初心にかえったヴィヴィは、先生の言葉を耳で追いながら、黒板に書かれた重要ポイントをノートに写し始めた。
そして、気がつけば放課後。
帰り支度をしたヴィヴィは、緊張しながら食堂に向かった。
授業に集中することで忘れていた、ランデルトに何を話そう問題で悩んでいるのだ。
しかし、ダニエレからの伝言があるのだから、怪我のことに触れてもいいのではないかと思えてくる。
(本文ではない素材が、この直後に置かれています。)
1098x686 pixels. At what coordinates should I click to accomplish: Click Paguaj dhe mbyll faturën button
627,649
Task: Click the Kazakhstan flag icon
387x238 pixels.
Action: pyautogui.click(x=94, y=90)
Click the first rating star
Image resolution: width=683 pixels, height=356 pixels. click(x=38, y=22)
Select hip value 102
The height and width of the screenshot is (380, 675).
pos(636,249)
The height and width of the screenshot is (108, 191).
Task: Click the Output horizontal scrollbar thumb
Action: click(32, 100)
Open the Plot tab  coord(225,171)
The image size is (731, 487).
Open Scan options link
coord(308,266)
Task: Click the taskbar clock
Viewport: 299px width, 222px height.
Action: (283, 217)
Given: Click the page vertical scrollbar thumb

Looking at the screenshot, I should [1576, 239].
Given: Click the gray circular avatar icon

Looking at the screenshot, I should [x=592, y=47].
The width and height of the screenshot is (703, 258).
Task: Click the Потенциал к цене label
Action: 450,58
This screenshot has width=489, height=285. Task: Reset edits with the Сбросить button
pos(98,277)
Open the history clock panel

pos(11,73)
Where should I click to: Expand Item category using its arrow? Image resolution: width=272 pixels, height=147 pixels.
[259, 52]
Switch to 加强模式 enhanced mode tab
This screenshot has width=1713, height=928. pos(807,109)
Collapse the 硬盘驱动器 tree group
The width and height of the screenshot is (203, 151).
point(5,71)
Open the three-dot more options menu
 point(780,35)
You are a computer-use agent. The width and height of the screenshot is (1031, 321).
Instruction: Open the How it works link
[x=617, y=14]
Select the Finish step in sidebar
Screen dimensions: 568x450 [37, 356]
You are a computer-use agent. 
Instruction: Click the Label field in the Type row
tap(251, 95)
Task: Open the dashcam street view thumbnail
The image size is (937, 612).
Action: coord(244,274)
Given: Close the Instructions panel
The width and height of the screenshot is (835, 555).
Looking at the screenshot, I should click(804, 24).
そもそも教えてくれなかったことを怒ってもいいのではないか。
(そうよ。だって、私たち付き合っているんだもの。それなのに怪我をしたなんて大切なことを教えてくれないって……将来はどうするつもりなの?)
魔法騎士である限り、怪我とは縁が切れないだろう。
将来、結婚してくれる気持ちがあるのなら、もっと色々と話してくれていいはずだ。
あれこれ考えていたヴィヴィは、一階まで降りてふと足を止めた。
(私だって、全然本当の自分を見せていないじゃない……)
ランデルトばかりを責められない。
ヴィヴィだってランデルトの前では可愛く思われたいと、遠慮ばかりしていた。
本当は、長期休暇の間のたった一日でいいから、一刻だけでもいいから会いたかったのに。
(どうして教えてくれなかったのって責めるのはダメよね。だけど、教えてほしかったって、次からは教えてほしいってお願いするのは……我が儘ではないわよね?)
再び歩き始めたヴィヴィは覚悟を決めた。
もっとランデルトに本当の自分を――気持ちを伝えようと。
ヴィヴィは男性にはっきり意見も言うし、怒ると淑女らしくない言動をとってしまうことだってある。
ランデルトだってまだまだヴィヴィに遠慮しているはずだ。
その最たるが今回の怪我のことだろう。
(よし! これを機会にもっと先輩と打ち解けてみせる!)
ヴィヴィはぎゅっと鞄を強く握りしめ、食堂に入っていった。